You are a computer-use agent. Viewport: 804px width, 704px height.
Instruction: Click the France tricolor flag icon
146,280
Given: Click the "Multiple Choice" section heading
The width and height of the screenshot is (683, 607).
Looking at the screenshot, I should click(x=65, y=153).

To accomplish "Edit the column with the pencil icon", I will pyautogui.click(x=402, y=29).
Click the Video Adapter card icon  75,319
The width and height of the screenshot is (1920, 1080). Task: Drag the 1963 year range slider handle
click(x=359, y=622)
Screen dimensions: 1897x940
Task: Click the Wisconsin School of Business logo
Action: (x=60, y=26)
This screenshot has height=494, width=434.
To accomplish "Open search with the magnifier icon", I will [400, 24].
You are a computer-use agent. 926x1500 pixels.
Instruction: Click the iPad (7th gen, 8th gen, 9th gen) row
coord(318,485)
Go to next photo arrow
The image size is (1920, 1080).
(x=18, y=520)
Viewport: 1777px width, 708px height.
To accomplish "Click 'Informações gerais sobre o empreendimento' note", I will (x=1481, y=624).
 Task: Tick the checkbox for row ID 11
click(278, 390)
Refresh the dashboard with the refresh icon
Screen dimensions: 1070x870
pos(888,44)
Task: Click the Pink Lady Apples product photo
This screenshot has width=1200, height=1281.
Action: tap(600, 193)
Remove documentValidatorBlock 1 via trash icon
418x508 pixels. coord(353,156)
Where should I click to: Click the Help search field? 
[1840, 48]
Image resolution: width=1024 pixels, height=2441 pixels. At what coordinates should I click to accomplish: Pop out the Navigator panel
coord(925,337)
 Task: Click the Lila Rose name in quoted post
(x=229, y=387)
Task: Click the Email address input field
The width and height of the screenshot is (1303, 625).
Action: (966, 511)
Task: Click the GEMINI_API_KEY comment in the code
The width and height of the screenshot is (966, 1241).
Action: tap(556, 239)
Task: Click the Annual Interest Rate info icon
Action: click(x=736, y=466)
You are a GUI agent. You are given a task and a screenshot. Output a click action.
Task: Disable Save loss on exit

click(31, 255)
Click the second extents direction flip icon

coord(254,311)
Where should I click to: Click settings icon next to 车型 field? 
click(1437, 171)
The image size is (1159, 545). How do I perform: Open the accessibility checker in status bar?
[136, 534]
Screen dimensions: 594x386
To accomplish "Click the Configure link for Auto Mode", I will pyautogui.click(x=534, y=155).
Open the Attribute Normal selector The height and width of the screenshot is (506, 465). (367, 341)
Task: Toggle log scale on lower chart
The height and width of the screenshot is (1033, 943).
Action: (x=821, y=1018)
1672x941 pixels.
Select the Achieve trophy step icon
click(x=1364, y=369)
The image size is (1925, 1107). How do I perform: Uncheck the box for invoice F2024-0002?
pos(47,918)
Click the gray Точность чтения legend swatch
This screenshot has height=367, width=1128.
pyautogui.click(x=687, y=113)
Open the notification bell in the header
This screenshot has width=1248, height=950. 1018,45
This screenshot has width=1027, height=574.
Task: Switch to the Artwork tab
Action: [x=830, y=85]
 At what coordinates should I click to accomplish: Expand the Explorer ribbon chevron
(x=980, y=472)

════════════════

Reproduce verbatim the rows that begin with the line containing "Given: Click the" and end with the line containing "Action: (966, 511)", including both of those lines.

Given: Click the "Multiple Choice" section heading
The width and height of the screenshot is (683, 607).
Looking at the screenshot, I should click(x=65, y=153).

To accomplish "Edit the column with the pencil icon", I will pyautogui.click(x=402, y=29).
Click the Video Adapter card icon  75,319
The width and height of the screenshot is (1920, 1080). Task: Drag the 1963 year range slider handle
click(x=359, y=622)
Screen dimensions: 1897x940
Task: Click the Wisconsin School of Business logo
Action: (x=60, y=26)
This screenshot has height=494, width=434.
To accomplish "Open search with the magnifier icon", I will [400, 24].
You are a computer-use agent. 926x1500 pixels.
Instruction: Click the iPad (7th gen, 8th gen, 9th gen) row
coord(318,485)
Go to next photo arrow
The image size is (1920, 1080).
(x=18, y=520)
Viewport: 1777px width, 708px height.
To accomplish "Click 'Informações gerais sobre o empreendimento' note", I will (x=1481, y=624).
 Task: Tick the checkbox for row ID 11
click(278, 390)
Refresh the dashboard with the refresh icon
Screen dimensions: 1070x870
pos(888,44)
Task: Click the Pink Lady Apples product photo
This screenshot has width=1200, height=1281.
Action: tap(600, 193)
Remove documentValidatorBlock 1 via trash icon
418x508 pixels. coord(353,156)
Where should I click to: Click the Help search field? 
[1840, 48]
Image resolution: width=1024 pixels, height=2441 pixels. At what coordinates should I click to accomplish: Pop out the Navigator panel
coord(925,337)
 Task: Click the Lila Rose name in quoted post
(x=229, y=387)
Task: Click the Email address input field
The width and height of the screenshot is (1303, 625).
Action: (966, 511)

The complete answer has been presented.